> [Provided records]

::::

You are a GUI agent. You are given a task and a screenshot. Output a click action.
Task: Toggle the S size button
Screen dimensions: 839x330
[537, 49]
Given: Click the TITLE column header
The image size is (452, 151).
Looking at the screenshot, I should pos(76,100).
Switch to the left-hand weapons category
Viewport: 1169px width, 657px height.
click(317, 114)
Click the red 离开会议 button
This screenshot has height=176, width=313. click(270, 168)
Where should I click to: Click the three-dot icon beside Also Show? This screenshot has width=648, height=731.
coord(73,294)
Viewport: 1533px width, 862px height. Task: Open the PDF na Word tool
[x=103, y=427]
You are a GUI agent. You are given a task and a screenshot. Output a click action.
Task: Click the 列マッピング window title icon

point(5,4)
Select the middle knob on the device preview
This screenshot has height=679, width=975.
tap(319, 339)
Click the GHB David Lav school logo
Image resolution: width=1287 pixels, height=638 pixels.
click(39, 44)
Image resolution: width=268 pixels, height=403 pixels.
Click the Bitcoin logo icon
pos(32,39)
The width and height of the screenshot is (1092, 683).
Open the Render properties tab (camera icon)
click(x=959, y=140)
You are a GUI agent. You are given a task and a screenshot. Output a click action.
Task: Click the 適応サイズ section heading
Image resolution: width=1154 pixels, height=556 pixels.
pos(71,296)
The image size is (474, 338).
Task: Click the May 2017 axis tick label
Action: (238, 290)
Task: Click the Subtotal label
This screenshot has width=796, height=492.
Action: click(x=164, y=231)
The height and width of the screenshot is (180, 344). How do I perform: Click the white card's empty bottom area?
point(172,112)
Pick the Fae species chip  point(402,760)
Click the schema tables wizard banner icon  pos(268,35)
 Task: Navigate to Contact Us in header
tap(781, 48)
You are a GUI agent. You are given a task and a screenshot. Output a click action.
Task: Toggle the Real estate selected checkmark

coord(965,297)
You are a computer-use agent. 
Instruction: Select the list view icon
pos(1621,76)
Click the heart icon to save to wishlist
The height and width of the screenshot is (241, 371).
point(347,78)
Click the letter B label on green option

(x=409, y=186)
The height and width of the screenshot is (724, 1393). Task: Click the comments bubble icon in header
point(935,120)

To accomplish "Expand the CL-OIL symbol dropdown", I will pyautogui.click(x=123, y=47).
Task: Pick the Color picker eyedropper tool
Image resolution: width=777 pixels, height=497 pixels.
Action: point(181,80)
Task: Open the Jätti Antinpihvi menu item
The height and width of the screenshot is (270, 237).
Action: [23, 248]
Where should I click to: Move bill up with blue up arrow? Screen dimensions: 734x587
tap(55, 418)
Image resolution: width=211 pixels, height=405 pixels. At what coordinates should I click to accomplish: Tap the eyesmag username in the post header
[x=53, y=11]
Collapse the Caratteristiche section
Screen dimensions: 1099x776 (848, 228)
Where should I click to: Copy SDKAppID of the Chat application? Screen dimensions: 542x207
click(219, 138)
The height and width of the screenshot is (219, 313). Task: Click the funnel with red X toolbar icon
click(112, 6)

::::

Write out the data a second time, exactly the same.

> [Response area]
You are a GUI agent. You are given a task and a screenshot. Output a click action.
Task: Toggle the S size button
Screen dimensions: 839x330
[537, 49]
Given: Click the TITLE column header
The image size is (452, 151).
Looking at the screenshot, I should pos(76,100).
Switch to the left-hand weapons category
Viewport: 1169px width, 657px height.
click(317, 114)
Click the red 离开会议 button
This screenshot has height=176, width=313. click(270, 168)
Where should I click to: Click the three-dot icon beside Also Show? This screenshot has width=648, height=731.
coord(73,294)
Viewport: 1533px width, 862px height. Task: Open the PDF na Word tool
[x=103, y=427]
You are a GUI agent. You are given a task and a screenshot. Output a click action.
Task: Click the 列マッピング window title icon

point(5,4)
Select the middle knob on the device preview
This screenshot has height=679, width=975.
tap(319, 339)
Click the GHB David Lav school logo
Image resolution: width=1287 pixels, height=638 pixels.
click(39, 44)
Image resolution: width=268 pixels, height=403 pixels.
Click the Bitcoin logo icon
pos(32,39)
The width and height of the screenshot is (1092, 683).
Open the Render properties tab (camera icon)
click(x=959, y=140)
You are a GUI agent. You are given a task and a screenshot. Output a click action.
Task: Click the 適応サイズ section heading
Image resolution: width=1154 pixels, height=556 pixels.
pos(71,296)
The image size is (474, 338).
Task: Click the May 2017 axis tick label
Action: (238, 290)
Task: Click the Subtotal label
This screenshot has width=796, height=492.
Action: click(x=164, y=231)
The height and width of the screenshot is (180, 344). How do I perform: Click the white card's empty bottom area?
point(172,112)
Pick the Fae species chip  point(402,760)
Click the schema tables wizard banner icon  pos(268,35)
 Task: Navigate to Contact Us in header
tap(781, 48)
You are a GUI agent. You are given a task and a screenshot. Output a click action.
Task: Toggle the Real estate selected checkmark

coord(965,297)
You are a computer-use agent. 
Instruction: Select the list view icon
pos(1621,76)
Click the heart icon to save to wishlist
The height and width of the screenshot is (241, 371).
point(347,78)
Click the letter B label on green option

(x=409, y=186)
The height and width of the screenshot is (724, 1393). Task: Click the comments bubble icon in header
point(935,120)

To accomplish "Expand the CL-OIL symbol dropdown", I will pyautogui.click(x=123, y=47).
Task: Pick the Color picker eyedropper tool
Image resolution: width=777 pixels, height=497 pixels.
Action: point(181,80)
Task: Open the Jätti Antinpihvi menu item
The height and width of the screenshot is (270, 237).
Action: [23, 248]
Where should I click to: Move bill up with blue up arrow? Screen dimensions: 734x587
tap(55, 418)
Image resolution: width=211 pixels, height=405 pixels. At what coordinates should I click to accomplish: Tap the eyesmag username in the post header
[x=53, y=11]
Collapse the Caratteristiche section
Screen dimensions: 1099x776 (848, 228)
Where should I click to: Copy SDKAppID of the Chat application? Screen dimensions: 542x207
click(219, 138)
The height and width of the screenshot is (219, 313). Task: Click the funnel with red X toolbar icon
click(112, 6)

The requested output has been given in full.